Она влезла между Синди и мужчиной, бесцеремонно отпихнула коллегу в сторону и принялась за дело. Я наблюдала за ней. Она слегка выгнула спину. В глазах у нее загорелось слово «Соблазн», напечатанное заглавными буквами. Как ни странно, на мужчину ее чары не подействовали. Удивительное дело. Обычно, если попадался строптивый клиент, на него напускали Лолу — нашего непобиваемого джокера. И клиент ломался на счет раз. Хотя поначалу из принципа сопротивлялся. Еще бы, он привык, красавчик, что девчонки сами вешаются ему на шею, ну а если зашел к нам в бутик, значит, решил остепениться. Вроде бы. Но весь этот цирк длился не дольше десяти минут. Мы с Синди несколько раз специально засекали время. Постепенно, шаг за шагом, Лола полностью покоряла его своей воле. Как будто через зрачки, в которых прятался источник ее сексапильности, подключалась к его мозгу и пускала в сети ток. Смешно было наблюдать, как мужики попусту молотят кулаками в боксерских перчатках, сражаясь с собственным инстинктом. Их мысли читались легко, как субтитры внизу экрана. Первая реакция — раздражение. «Ну нет, это не для меня. Я костюм к свадьбе пришел покупать! Не собираюсь ни с кем знакомиться! Видела бы меня сейчас Стефания, с ней бы припадок случился». Несколько взмахов ресниц, и тональность текста менялась. «А что я такого делаю-то? Смотреть никому не запрещается. Мужик я или кто, черт подери? К тому же Стефании тут и близко нет». Следующий этап уже мог служить иллюстрацией к семейной ссоре. «Да что она о себе возомнила, эта Стефания? Что у нее за манера вечно меня пасти? Она что, думает, что я должен всю жизнь трахать одну и ту же бабу?» К завершению сеанса с ним происходила полнейшая метаморфоза: он весь, с головы до пят, превращался в возбужденно торчащий член. «Блин, какая телка! Вот бы ей вставить! Все на свете готов отдать!» Имя Стефании более не упоминалось.

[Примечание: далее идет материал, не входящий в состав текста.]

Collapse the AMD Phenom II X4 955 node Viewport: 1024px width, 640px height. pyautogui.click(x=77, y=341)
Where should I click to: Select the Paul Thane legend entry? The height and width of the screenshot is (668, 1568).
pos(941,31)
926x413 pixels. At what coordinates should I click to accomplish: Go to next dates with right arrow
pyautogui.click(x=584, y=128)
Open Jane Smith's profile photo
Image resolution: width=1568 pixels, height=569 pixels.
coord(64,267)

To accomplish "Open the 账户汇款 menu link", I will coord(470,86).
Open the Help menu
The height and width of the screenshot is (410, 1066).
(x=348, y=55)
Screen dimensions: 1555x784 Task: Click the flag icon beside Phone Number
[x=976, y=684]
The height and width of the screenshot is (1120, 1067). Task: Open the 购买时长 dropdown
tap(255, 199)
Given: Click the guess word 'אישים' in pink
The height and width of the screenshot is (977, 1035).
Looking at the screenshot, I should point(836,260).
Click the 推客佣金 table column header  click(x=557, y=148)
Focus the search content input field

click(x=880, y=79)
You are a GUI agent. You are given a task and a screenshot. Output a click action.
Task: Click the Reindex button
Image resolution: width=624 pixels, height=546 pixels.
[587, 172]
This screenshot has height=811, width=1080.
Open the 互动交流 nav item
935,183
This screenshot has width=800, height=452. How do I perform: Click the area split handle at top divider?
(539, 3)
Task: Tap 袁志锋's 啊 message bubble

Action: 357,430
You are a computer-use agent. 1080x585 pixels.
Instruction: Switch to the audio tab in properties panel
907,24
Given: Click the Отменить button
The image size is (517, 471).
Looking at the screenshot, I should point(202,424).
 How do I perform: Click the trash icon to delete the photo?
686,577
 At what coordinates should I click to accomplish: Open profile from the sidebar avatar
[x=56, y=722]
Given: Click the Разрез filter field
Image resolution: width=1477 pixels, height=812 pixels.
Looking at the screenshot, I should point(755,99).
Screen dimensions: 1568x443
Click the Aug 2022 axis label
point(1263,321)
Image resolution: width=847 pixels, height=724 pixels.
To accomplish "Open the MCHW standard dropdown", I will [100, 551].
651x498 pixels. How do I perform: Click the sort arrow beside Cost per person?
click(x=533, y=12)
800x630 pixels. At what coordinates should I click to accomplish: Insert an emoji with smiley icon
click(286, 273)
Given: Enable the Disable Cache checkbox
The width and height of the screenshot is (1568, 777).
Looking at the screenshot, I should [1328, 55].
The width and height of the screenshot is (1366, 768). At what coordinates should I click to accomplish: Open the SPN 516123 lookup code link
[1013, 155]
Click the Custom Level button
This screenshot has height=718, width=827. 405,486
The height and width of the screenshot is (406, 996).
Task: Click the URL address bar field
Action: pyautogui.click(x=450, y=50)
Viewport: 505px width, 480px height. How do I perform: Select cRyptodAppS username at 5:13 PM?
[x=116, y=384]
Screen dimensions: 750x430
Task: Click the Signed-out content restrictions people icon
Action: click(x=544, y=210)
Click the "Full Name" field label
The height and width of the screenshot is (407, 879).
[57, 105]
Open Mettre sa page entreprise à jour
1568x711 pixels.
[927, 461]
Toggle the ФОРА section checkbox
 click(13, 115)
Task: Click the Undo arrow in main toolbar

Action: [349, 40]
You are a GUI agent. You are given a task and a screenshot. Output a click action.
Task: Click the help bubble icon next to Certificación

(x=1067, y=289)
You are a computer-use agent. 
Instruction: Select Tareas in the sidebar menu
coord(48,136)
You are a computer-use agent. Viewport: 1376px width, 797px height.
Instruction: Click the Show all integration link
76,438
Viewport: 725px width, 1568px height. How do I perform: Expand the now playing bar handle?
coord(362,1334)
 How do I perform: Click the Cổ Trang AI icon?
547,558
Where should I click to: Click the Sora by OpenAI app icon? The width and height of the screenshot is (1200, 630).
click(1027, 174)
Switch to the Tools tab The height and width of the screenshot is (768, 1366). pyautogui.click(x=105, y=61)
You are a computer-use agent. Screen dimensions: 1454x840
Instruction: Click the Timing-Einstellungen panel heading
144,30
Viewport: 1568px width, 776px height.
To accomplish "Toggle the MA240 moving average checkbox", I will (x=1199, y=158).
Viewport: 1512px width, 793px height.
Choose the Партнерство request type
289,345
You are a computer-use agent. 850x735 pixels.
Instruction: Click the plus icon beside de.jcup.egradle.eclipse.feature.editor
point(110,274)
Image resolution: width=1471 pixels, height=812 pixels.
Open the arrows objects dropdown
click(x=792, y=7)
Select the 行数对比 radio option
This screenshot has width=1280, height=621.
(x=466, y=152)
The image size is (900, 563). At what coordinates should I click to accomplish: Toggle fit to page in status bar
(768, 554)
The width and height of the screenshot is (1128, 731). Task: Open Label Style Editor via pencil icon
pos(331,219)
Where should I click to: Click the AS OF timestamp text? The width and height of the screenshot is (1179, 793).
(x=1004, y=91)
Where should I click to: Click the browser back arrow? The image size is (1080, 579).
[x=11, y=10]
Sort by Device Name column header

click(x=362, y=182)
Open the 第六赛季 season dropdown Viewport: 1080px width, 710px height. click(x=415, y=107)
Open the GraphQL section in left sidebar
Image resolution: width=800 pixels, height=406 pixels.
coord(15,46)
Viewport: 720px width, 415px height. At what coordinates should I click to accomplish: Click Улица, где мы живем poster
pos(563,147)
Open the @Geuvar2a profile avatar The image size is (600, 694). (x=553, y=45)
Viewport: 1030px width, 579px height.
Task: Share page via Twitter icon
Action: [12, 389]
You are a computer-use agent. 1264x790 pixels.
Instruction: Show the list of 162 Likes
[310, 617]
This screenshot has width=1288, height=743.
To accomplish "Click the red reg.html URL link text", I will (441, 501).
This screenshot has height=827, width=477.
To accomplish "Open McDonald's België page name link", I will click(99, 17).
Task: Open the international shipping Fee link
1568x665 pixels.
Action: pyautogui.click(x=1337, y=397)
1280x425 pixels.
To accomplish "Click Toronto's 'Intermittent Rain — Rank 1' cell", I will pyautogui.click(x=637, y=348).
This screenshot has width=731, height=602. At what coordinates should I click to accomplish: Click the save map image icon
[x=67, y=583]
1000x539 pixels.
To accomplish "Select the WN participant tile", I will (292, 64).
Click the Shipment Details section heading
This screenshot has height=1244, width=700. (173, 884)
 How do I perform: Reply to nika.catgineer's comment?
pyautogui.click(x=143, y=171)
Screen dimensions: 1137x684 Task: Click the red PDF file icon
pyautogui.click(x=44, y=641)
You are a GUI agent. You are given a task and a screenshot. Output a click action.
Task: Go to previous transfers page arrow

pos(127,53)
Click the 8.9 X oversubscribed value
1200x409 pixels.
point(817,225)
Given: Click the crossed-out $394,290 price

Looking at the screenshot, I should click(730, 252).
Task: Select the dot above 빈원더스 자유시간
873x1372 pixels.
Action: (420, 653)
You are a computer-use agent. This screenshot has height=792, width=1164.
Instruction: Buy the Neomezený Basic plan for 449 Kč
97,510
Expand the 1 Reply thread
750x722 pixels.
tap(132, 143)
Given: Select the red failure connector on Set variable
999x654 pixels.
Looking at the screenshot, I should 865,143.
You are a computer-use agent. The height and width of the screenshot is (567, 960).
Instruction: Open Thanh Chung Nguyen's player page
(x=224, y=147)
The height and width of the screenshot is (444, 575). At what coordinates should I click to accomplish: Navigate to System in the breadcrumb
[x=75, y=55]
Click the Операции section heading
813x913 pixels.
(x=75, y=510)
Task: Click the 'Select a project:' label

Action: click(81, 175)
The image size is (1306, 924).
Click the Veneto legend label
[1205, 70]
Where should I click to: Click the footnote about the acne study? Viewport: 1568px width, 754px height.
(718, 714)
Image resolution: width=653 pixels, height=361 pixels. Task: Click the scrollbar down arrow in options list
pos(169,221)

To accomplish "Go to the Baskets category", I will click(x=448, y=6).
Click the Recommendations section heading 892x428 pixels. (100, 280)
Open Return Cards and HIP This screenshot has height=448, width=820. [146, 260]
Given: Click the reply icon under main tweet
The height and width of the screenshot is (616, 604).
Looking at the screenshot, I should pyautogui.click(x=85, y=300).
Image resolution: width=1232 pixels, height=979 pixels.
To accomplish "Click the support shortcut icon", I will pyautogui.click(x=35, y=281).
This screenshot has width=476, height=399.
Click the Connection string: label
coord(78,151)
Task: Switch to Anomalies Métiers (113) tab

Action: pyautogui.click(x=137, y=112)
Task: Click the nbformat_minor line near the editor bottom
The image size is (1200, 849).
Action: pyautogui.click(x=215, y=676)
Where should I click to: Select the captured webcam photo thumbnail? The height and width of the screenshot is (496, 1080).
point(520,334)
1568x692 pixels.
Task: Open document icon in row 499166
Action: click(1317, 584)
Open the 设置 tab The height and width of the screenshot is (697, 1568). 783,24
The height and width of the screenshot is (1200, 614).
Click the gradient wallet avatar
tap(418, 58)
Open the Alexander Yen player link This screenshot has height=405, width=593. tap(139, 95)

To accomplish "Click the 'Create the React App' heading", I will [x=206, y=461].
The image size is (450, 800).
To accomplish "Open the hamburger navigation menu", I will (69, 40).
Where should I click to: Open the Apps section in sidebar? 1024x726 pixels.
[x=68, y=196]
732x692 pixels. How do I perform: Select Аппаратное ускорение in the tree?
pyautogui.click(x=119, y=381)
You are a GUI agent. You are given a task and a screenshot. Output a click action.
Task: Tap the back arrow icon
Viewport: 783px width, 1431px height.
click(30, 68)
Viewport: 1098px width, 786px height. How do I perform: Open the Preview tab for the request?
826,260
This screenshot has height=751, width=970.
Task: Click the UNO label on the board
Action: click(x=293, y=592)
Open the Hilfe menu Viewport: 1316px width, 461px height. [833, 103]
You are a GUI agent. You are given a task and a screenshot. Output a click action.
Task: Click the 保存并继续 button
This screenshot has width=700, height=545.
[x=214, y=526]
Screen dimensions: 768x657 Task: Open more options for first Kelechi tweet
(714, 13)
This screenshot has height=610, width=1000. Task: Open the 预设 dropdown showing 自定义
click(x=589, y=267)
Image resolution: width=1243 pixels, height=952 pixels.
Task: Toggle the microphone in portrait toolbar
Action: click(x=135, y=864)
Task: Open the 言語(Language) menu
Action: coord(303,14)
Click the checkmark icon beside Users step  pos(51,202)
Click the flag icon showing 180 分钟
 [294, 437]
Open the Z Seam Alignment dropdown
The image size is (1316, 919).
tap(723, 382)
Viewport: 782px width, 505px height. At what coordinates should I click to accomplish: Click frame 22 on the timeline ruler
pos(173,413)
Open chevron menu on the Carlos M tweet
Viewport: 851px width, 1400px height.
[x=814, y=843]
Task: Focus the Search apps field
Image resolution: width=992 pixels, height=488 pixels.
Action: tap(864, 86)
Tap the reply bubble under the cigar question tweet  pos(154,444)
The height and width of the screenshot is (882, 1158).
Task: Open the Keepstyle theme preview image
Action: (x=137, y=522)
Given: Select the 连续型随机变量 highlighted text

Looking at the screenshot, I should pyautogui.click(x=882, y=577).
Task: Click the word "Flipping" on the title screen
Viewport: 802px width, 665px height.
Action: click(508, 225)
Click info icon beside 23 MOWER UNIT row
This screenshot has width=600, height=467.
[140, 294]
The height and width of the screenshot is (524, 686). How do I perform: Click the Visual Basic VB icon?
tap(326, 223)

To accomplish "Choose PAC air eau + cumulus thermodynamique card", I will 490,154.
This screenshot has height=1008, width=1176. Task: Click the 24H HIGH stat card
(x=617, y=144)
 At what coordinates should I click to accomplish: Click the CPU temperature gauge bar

Но сегодняшний клиент стоял и спокойно щупал ткань пиджака. Даже манекены рядом с ним вмиг утратили изрядную долю своего пластикового совершенства. Странно, как некоторые люди одним фактом своего присутствия способны менять окружающую обстановку. Наш бутик никогда не отличался особой элегантностью: аляповатые искусственные цветы, слишком толстое ковровое покрытие в несмываемых пятнах, оставленных грязной обувью осенних посетителей. Лично мы давно не обращали внимания на интерьер магазина. Но вот появился этот высокий мужчина, надменно задрал подбородок, окинул помещение высокомерным взглядом поверх наших голов, и нас вдруг пронзило болью от убожества жалкой лавчонки, в которой мы работали. Его стальные глаза не хуже прожекторов высветили все ее уродство. Нам, всем троим, сделалось невыразимо стыдно, как будто мы пригласили на ужин в занюханную двушку в рабочем предместье кинозвезду.

Наш торговый зал на глазах скукожился, словно уменьшился в размерах. Меня все это время не покидало ощущение, что мы позируем перед ним как перед фотографом, стараясь попасть в наиболее выигрышный ракурс. Вот только он на нас вообще не смотрел. Даже по Лоле скользнул взглядом как по пустому месту. Тогда она, призвав на помощь всю свою женственность, быстрым жестом поправила прическу и отважно ринулась ему наперерез:

— Вы ищете что-нибудь конкретное?

Не без усилия он опустил глаза: что это за темноволосая пигалица путается у него под ногами?